Download or read book The Angola Horror written by Charity Vogel and published by Cornell University Press. This book was released on 2013-08-15 with total page 322 pages. Available in PDF, EPUB and Kindle. Book excerpt: On December 18, 1867, the Buffalo and Erie Railroad’s eastbound New York Express derailed as it approached the high truss bridge over Big Sister Creek, just east of the small settlement of Angola, New York, on the shores of Lake Erie. The last two cars of the express train were pitched completely off the tracks and plummeted into the creek bed below. When they struck bottom, one of the wrecked cars was immediately engulfed in flames as the heating stoves in the coach spilled out coals and ignited its wooden timbers. The other car was badly smashed.
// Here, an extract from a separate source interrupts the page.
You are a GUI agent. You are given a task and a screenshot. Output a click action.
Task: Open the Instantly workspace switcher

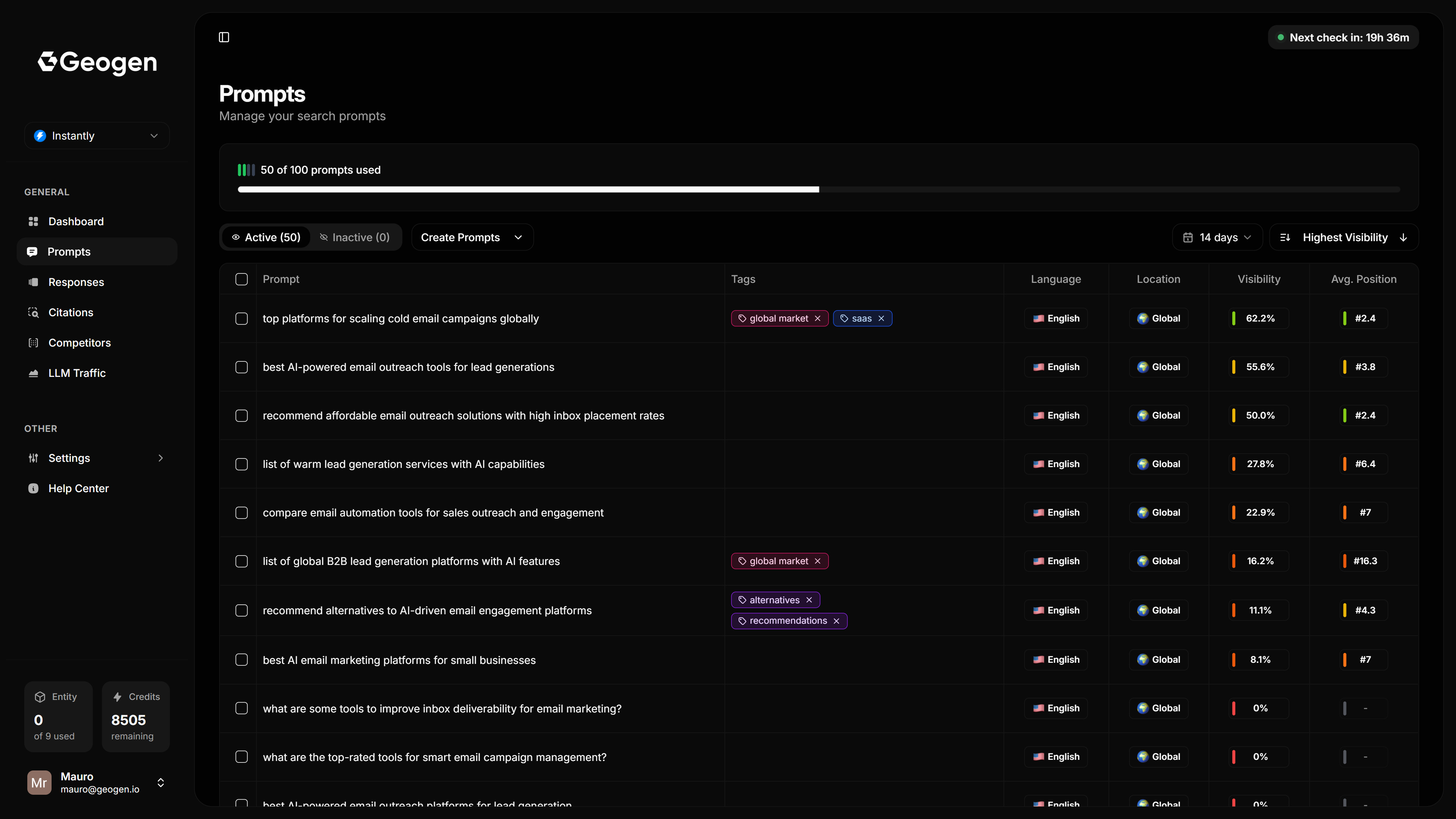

About fifty people died at the bottom of the gorge or shortly thereafter, and dozens more were injured. Rescuers from the small rural community responded with haste, but there was almost nothing they could do but listen to the cries of the dying—and carry away the dead and injured thrown clear of the fiery wreck. The next day and in the weeks that followed, newspapers across the country carried news of the "Angola Horror," one of the deadliest railway accidents to that point in U.S. history. In a dramatic historical narrative, Charity Vogel tells the gripping, true-to-life story of the wreck and the characters involved in the tragic accident. Her tale weaves together the stories of the people—some unknown; others soon to be famous—caught up in the disaster, the facts of the New York Express’s fateful run, the fiery scenes in the creek ravine, and the subsequent legal, legislative, and journalistic search for answers to the question: what had happened at Angola, and why? The Angola Horror is a classic story of disaster and its aftermath, in which events coincide to produce horrific consequences and people are forced to respond to experiences that test the limits of their endurance. Vogel sets the Angola Horror against a broader context of the developing technology of railroads, the culture of the nation’s print media, the public policy legislation of the post–Civil War era, and, finally, the culture of death and mourning in the Victorian period. The Angola Horror sheds light on the psyche of the American nation. The fatal wreck of an express train nine years later, during a similar bridge crossing in Ashtabula, Ohio, serves as a chilling coda to the story.

Technology, Violence, and War

Technology, Violence, and War
Author :
Publisher : BRILL
Total Pages : 422
Release :
ISBN-10 : 9789004393301
ISBN-13 : 9004393307
Rating : 4/5 (01 Downloads)

Book Synopsis Technology, Violence, and War by :

Download or read book Technology, Violence, and War written by and published by BRILL. This book was released on 2019-02-11 with total page 422 pages. Available in PDF, EPUB and Kindle. Book excerpt: This volume explores the importance of technology in war, and to the study of warfare. Dr. Guilmartin’s former students explore how technology from the medieval to the modern era, and across several continents, was integral to warfare and to the outcomes of wars. Authors discuss the interactions between politics, grand strategy, war, technology, and the socio-cultural implementation of new technologies in different contexts. They explore how and why belligerents chose to employ new technologies, the intended and unintended consequences of doing so, the feedback loops driving these consequences, and how the warring powers came to grips with the new technologies they unleashed. This work is particularly useful for military historians, military professionals, and policymakers who study and face analogous situations. Contributors are Alan Beyerchen, Robert H. Clemm, Edward Coss, Sebastian Cox, Daniel P. M. Curzon, Sarah K. Douglas, Robert S. Ehlers, Jr., Andrew de la Garza, John F. Guilmartin, Jr., Matthew Hurley, Peter Mansoor, Edward B. McCaul, Jr., Michael Pavelec, William Roberts, Robyn Rodriguez, Clifford J. Rogers, William Waddell, and Corbin Williamson.